* **ASSIGNMENT**
Word for word, retype every entry in the listing.

* **RECORDED INFORMATION**
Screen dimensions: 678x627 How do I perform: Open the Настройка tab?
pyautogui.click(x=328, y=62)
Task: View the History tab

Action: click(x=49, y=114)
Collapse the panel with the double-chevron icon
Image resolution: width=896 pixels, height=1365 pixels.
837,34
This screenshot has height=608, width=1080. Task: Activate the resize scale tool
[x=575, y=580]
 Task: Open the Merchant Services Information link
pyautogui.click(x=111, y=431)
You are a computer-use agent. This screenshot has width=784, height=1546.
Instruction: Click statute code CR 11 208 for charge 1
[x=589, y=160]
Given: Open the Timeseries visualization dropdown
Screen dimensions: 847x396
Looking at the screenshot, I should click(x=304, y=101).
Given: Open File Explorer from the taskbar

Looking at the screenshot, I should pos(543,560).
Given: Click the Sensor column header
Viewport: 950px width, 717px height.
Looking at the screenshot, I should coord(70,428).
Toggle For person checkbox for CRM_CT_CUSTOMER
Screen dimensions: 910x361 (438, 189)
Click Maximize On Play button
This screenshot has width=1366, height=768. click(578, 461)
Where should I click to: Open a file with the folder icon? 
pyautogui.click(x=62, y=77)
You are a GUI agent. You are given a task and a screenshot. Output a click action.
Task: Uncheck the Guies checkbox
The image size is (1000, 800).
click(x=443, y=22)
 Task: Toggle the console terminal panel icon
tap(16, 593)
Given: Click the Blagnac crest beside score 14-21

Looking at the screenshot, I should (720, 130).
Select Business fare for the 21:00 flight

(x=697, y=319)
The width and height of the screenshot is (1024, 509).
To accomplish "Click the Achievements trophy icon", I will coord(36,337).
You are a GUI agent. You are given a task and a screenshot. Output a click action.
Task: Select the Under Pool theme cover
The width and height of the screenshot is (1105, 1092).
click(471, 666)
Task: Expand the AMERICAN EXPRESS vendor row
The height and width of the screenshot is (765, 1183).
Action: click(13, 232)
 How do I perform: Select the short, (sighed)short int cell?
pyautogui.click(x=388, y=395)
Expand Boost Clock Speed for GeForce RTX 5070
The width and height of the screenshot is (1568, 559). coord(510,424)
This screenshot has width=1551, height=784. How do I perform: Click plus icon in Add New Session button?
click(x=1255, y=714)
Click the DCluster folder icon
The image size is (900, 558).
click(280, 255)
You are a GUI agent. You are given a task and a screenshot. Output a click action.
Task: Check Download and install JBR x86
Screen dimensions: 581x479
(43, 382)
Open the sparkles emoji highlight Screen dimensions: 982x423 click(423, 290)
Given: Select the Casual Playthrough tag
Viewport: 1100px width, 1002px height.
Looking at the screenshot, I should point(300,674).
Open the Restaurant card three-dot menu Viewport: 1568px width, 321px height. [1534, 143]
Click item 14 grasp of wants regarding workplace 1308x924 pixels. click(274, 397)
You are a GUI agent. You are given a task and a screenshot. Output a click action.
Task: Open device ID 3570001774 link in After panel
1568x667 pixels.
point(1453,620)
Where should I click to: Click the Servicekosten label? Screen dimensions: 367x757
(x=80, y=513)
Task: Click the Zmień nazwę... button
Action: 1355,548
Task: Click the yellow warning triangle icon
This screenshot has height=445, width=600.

* **TASK ANSWER**
Screen dimensions: 678x627 How do I perform: Open the Настройка tab?
pyautogui.click(x=328, y=62)
Task: View the History tab

Action: click(x=49, y=114)
Collapse the panel with the double-chevron icon
Image resolution: width=896 pixels, height=1365 pixels.
837,34
This screenshot has height=608, width=1080. Task: Activate the resize scale tool
[x=575, y=580]
 Task: Open the Merchant Services Information link
pyautogui.click(x=111, y=431)
You are a computer-use agent. This screenshot has width=784, height=1546.
Instruction: Click statute code CR 11 208 for charge 1
[x=589, y=160]
Given: Open the Timeseries visualization dropdown
Screen dimensions: 847x396
Looking at the screenshot, I should click(x=304, y=101).
Given: Open File Explorer from the taskbar

Looking at the screenshot, I should pos(543,560).
Given: Click the Sensor column header
Viewport: 950px width, 717px height.
Looking at the screenshot, I should coord(70,428).
Toggle For person checkbox for CRM_CT_CUSTOMER
Screen dimensions: 910x361 (438, 189)
Click Maximize On Play button
This screenshot has width=1366, height=768. click(578, 461)
Where should I click to: Open a file with the folder icon? 
pyautogui.click(x=62, y=77)
You are a GUI agent. You are given a task and a screenshot. Output a click action.
Task: Uncheck the Guies checkbox
The image size is (1000, 800).
click(x=443, y=22)
 Task: Toggle the console terminal panel icon
tap(16, 593)
Given: Click the Blagnac crest beside score 14-21

Looking at the screenshot, I should (720, 130).
Select Business fare for the 21:00 flight

(x=697, y=319)
The width and height of the screenshot is (1024, 509).
To accomplish "Click the Achievements trophy icon", I will coord(36,337).
You are a GUI agent. You are given a task and a screenshot. Output a click action.
Task: Select the Under Pool theme cover
The width and height of the screenshot is (1105, 1092).
click(471, 666)
Task: Expand the AMERICAN EXPRESS vendor row
The height and width of the screenshot is (765, 1183).
Action: click(13, 232)
 How do I perform: Select the short, (sighed)short int cell?
pyautogui.click(x=388, y=395)
Expand Boost Clock Speed for GeForce RTX 5070
The width and height of the screenshot is (1568, 559). coord(510,424)
This screenshot has width=1551, height=784. How do I perform: Click plus icon in Add New Session button?
click(x=1255, y=714)
Click the DCluster folder icon
The image size is (900, 558).
click(280, 255)
You are a GUI agent. You are given a task and a screenshot. Output a click action.
Task: Check Download and install JBR x86
Screen dimensions: 581x479
(43, 382)
Open the sparkles emoji highlight Screen dimensions: 982x423 click(423, 290)
Given: Select the Casual Playthrough tag
Viewport: 1100px width, 1002px height.
Looking at the screenshot, I should point(300,674).
Open the Restaurant card three-dot menu Viewport: 1568px width, 321px height. [1534, 143]
Click item 14 grasp of wants regarding workplace 1308x924 pixels. click(274, 397)
You are a GUI agent. You are given a task and a screenshot. Output a click action.
Task: Open device ID 3570001774 link in After panel
1568x667 pixels.
point(1453,620)
Where should I click to: Click the Servicekosten label? Screen dimensions: 367x757
(x=80, y=513)
Task: Click the Zmień nazwę... button
Action: 1355,548
Task: Click the yellow warning triangle icon
This screenshot has height=445, width=600.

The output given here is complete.